[Start of section]

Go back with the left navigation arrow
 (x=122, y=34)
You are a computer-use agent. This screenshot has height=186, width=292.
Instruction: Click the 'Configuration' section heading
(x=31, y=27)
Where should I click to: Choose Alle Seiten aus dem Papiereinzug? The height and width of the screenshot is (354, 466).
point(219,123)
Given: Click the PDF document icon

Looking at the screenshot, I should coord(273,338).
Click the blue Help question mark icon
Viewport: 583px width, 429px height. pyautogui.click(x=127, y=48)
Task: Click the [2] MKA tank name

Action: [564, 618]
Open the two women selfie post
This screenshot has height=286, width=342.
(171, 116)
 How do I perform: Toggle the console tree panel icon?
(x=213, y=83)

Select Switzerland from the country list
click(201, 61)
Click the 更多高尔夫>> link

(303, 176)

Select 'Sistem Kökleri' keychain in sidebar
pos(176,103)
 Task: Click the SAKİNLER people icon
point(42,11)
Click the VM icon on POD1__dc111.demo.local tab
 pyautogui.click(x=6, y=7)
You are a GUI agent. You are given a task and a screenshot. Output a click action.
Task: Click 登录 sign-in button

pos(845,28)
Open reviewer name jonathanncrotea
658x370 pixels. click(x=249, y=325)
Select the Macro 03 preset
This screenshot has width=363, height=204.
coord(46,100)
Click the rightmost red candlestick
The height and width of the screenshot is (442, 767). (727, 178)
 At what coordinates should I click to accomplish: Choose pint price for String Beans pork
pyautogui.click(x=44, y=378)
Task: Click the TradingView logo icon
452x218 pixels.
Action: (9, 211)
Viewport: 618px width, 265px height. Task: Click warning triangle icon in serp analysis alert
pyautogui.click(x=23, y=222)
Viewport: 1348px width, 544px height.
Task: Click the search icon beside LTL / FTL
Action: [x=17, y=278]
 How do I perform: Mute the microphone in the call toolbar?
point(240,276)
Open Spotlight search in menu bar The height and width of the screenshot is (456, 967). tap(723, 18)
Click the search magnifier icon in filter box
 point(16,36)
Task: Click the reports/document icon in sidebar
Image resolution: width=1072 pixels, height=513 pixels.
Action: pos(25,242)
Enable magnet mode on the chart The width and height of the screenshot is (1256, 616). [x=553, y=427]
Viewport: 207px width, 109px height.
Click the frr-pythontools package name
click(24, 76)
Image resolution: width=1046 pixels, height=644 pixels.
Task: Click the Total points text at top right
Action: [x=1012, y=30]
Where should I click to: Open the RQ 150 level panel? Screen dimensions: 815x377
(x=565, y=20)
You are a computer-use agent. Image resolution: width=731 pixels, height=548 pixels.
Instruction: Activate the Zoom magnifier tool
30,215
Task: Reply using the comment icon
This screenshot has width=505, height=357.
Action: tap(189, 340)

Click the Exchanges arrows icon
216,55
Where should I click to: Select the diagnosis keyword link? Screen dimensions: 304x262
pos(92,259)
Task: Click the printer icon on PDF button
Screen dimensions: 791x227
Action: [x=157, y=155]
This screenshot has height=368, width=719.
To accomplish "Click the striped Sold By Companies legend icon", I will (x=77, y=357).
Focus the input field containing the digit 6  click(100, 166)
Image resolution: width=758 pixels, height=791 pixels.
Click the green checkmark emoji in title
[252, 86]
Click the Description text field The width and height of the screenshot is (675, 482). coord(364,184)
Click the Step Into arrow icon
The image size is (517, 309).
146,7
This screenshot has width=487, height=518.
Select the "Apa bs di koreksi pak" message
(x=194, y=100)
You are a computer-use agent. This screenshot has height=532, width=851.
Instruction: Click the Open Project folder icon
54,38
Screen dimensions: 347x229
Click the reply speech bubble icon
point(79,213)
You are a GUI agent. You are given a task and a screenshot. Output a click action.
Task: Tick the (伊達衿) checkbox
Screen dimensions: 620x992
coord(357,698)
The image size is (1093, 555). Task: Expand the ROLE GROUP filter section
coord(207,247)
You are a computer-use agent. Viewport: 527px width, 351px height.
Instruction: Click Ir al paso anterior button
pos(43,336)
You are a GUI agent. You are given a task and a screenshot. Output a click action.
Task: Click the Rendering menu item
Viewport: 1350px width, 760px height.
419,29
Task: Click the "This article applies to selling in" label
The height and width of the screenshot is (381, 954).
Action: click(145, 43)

[End of section]

*The problem:*
What is needed is a faithful transcription of every entry.

*Solution:*
Go back with the left navigation arrow
 (x=122, y=34)
You are a computer-use agent. This screenshot has height=186, width=292.
Instruction: Click the 'Configuration' section heading
(x=31, y=27)
Where should I click to: Choose Alle Seiten aus dem Papiereinzug? The height and width of the screenshot is (354, 466).
point(219,123)
Given: Click the PDF document icon

Looking at the screenshot, I should coord(273,338).
Click the blue Help question mark icon
Viewport: 583px width, 429px height. pyautogui.click(x=127, y=48)
Task: Click the [2] MKA tank name

Action: [564, 618]
Open the two women selfie post
This screenshot has height=286, width=342.
(171, 116)
 How do I perform: Toggle the console tree panel icon?
(x=213, y=83)

Select Switzerland from the country list
click(201, 61)
Click the 更多高尔夫>> link

(303, 176)

Select 'Sistem Kökleri' keychain in sidebar
pos(176,103)
 Task: Click the SAKİNLER people icon
point(42,11)
Click the VM icon on POD1__dc111.demo.local tab
 pyautogui.click(x=6, y=7)
You are a GUI agent. You are given a task and a screenshot. Output a click action.
Task: Click 登录 sign-in button

pos(845,28)
Open reviewer name jonathanncrotea
658x370 pixels. click(x=249, y=325)
Select the Macro 03 preset
This screenshot has width=363, height=204.
coord(46,100)
Click the rightmost red candlestick
The height and width of the screenshot is (442, 767). (727, 178)
 At what coordinates should I click to accomplish: Choose pint price for String Beans pork
pyautogui.click(x=44, y=378)
Task: Click the TradingView logo icon
452x218 pixels.
Action: (9, 211)
Viewport: 618px width, 265px height. Task: Click warning triangle icon in serp analysis alert
pyautogui.click(x=23, y=222)
Viewport: 1348px width, 544px height.
Task: Click the search icon beside LTL / FTL
Action: [x=17, y=278]
 How do I perform: Mute the microphone in the call toolbar?
point(240,276)
Open Spotlight search in menu bar The height and width of the screenshot is (456, 967). tap(723, 18)
Click the search magnifier icon in filter box
 point(16,36)
Task: Click the reports/document icon in sidebar
Image resolution: width=1072 pixels, height=513 pixels.
Action: pos(25,242)
Enable magnet mode on the chart The width and height of the screenshot is (1256, 616). [x=553, y=427]
Viewport: 207px width, 109px height.
Click the frr-pythontools package name
click(24, 76)
Image resolution: width=1046 pixels, height=644 pixels.
Task: Click the Total points text at top right
Action: [x=1012, y=30]
Where should I click to: Open the RQ 150 level panel? Screen dimensions: 815x377
(x=565, y=20)
You are a computer-use agent. Image resolution: width=731 pixels, height=548 pixels.
Instruction: Activate the Zoom magnifier tool
30,215
Task: Reply using the comment icon
This screenshot has width=505, height=357.
Action: tap(189, 340)

Click the Exchanges arrows icon
216,55
Where should I click to: Select the diagnosis keyword link? Screen dimensions: 304x262
pos(92,259)
Task: Click the printer icon on PDF button
Screen dimensions: 791x227
Action: [x=157, y=155]
This screenshot has height=368, width=719.
To accomplish "Click the striped Sold By Companies legend icon", I will (x=77, y=357).
Focus the input field containing the digit 6  click(100, 166)
Image resolution: width=758 pixels, height=791 pixels.
Click the green checkmark emoji in title
[252, 86]
Click the Description text field The width and height of the screenshot is (675, 482). coord(364,184)
Click the Step Into arrow icon
The image size is (517, 309).
146,7
This screenshot has width=487, height=518.
Select the "Apa bs di koreksi pak" message
(x=194, y=100)
You are a computer-use agent. This screenshot has height=532, width=851.
Instruction: Click the Open Project folder icon
54,38
Screen dimensions: 347x229
Click the reply speech bubble icon
point(79,213)
You are a GUI agent. You are given a task and a screenshot. Output a click action.
Task: Tick the (伊達衿) checkbox
Screen dimensions: 620x992
coord(357,698)
The image size is (1093, 555). Task: Expand the ROLE GROUP filter section
coord(207,247)
You are a computer-use agent. Viewport: 527px width, 351px height.
Instruction: Click Ir al paso anterior button
pos(43,336)
You are a GUI agent. You are given a task and a screenshot. Output a click action.
Task: Click the Rendering menu item
Viewport: 1350px width, 760px height.
419,29
Task: Click the "This article applies to selling in" label
The height and width of the screenshot is (381, 954).
Action: click(145, 43)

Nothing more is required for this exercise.